Too tired to keep typing so let’s wrap this puppy up.
Y’all, much like the actions that inspired it, this post was real stupid. This blog is often pretty stupid overall. But I’m going to keep writing it anyway because why the hell not? Who knows what we’ll discover here together! I may have more groundbreaking opinions about classic rock or what to order at McDonalds. If I don’t keep writing my stupid thoughts down online, they may never be heard by others, which is frankly tragic and will have haunting consequences for human progress. Who else is championing that more things should cost $10? Or for the persecution of magicians who use twins to do “magic” tricks? Big, clever trees can grow from small, idiotic Stumps [I’m not even positive I understand the metaphor in that sentence either, so don’t get hung up on it].
Finally, I personally enjoy it when I end the blogs with a little “call to action” for my faithful readers [and my unfaithful ones… you know who you are]. So, my call to action this week is to Do Something Stupid. (Second disclaimer of the post: don’t be so stupid you get hurt/sick/do something harmful to other people/do anything that would make me liable for putting this on the internet.

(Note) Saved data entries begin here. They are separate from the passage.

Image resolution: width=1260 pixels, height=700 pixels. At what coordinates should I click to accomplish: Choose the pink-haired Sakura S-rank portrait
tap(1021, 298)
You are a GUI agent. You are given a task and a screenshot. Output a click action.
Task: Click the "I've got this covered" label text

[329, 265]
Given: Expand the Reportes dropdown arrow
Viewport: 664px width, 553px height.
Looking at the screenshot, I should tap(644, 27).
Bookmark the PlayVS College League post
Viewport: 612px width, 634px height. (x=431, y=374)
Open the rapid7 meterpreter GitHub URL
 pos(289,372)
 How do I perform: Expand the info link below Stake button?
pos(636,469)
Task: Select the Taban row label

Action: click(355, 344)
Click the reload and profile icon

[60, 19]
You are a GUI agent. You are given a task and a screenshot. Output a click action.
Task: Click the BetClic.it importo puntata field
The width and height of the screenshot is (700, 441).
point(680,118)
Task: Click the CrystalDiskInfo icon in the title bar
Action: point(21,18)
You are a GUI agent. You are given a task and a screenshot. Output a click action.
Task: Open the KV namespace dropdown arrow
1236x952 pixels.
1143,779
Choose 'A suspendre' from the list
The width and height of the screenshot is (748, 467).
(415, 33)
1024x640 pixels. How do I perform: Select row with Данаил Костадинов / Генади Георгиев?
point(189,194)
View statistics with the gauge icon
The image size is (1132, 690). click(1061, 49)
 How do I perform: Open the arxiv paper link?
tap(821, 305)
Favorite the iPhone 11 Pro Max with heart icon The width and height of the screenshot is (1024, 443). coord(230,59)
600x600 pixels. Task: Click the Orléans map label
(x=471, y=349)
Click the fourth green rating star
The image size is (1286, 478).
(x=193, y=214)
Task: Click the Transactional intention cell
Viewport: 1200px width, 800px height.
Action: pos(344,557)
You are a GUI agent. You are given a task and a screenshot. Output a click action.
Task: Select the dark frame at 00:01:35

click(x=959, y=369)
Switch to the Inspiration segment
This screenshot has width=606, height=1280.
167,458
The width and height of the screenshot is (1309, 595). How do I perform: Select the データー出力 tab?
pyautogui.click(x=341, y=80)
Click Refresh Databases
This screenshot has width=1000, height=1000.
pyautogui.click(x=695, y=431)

I have no money for a lawyer + going to court seems very boring, and I hate doing boring things). Do Something Stupid that makes no sense to anyone, least of all yourself. I tried something stupid, and I wrote a blog burned my finger. I rolled the curiosity dice and lost, but you gotta win sometimes, and you’ll never win if you don’t play! Curiosity killed the cat, but satisfaction brought him back. Now, as I am so tired dearest reader, I am going to sleep. Maybe I’ll try sleeping upside-down, just to see what the hell happens.
I would like to know more about the physiological aspects of a human-bug zapper interface. All I know is if I hold one of those yellow tennis racket style bug zappers out a car window while driving around a lake at dusk, it looks like someone arc welding, especially if I hit a bee or grasshopper.
If you are interested in trying it for us, I will send you a Harbor Freight gift card so you can buy one and will make a donation in you name to our regional burn center.
A stupid thing I have done:
I used to live in a very old building in S.F. that had, what (I learned later) is called a “match light oven.”
How dumb is that invention, right?
So my first time using it, after discovering that it failed to get hot after several minutes of waiting, guess what I decided to do to test if it was working. Light a match!
I can still see that fireball moving towards my face as if in slow motion.
Luckily I only lost a few eyebrow hairs, but that was indeed a stupid thing to do.